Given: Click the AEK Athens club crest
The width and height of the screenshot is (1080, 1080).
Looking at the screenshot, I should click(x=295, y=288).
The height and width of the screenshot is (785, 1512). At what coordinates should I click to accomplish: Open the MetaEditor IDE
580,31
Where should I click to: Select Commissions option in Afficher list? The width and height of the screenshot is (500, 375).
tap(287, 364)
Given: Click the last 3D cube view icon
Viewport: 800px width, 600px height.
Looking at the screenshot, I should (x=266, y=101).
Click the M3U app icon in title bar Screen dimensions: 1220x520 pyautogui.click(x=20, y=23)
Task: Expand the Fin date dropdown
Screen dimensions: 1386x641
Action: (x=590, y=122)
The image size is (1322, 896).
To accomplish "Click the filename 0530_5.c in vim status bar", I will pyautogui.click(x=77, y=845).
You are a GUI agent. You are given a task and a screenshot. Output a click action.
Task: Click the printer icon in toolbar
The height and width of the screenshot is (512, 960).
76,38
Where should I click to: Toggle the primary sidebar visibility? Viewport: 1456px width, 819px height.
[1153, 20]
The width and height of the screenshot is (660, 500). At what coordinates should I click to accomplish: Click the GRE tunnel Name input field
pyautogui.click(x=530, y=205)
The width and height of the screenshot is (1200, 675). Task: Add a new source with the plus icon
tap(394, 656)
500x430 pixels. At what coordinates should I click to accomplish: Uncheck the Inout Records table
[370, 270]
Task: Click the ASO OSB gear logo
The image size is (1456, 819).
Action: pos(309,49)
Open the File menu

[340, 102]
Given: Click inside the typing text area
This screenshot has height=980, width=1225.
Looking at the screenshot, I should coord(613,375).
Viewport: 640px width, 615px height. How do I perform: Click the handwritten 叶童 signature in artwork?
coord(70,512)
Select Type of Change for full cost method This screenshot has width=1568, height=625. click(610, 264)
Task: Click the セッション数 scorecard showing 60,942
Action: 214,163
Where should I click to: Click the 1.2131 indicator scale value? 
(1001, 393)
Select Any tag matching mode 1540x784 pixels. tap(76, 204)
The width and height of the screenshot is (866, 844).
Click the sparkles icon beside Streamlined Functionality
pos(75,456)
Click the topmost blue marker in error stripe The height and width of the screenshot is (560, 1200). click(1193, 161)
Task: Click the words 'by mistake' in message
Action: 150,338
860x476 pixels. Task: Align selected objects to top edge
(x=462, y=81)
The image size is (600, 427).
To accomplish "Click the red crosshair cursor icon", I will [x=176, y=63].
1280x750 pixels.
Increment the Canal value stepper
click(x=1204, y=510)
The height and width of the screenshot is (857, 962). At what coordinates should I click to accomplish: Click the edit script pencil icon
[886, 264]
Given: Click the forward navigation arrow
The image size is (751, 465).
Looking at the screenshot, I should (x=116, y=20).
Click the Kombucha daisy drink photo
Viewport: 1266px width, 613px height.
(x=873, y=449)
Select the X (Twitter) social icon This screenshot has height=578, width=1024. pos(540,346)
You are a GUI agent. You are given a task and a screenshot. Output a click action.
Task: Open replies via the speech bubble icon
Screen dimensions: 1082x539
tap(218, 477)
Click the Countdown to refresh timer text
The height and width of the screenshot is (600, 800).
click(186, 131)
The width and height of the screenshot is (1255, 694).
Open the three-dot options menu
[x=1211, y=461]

__WHAT IS REQUIRED__: Output the entries exactly as they appear, from the line containing "Select Type of" through the line containing "will [x=176, y=63].", with both of those lines included.

__COMPLETED TASK__:
Select Type of Change for full cost method This screenshot has width=1568, height=625. click(610, 264)
Task: Click the セッション数 scorecard showing 60,942
Action: 214,163
Where should I click to: Click the 1.2131 indicator scale value? 
(1001, 393)
Select Any tag matching mode 1540x784 pixels. tap(76, 204)
The width and height of the screenshot is (866, 844).
Click the sparkles icon beside Streamlined Functionality
pos(75,456)
Click the topmost blue marker in error stripe The height and width of the screenshot is (560, 1200). click(1193, 161)
Task: Click the words 'by mistake' in message
Action: 150,338
860x476 pixels. Task: Align selected objects to top edge
(x=462, y=81)
The image size is (600, 427).
To accomplish "Click the red crosshair cursor icon", I will [x=176, y=63].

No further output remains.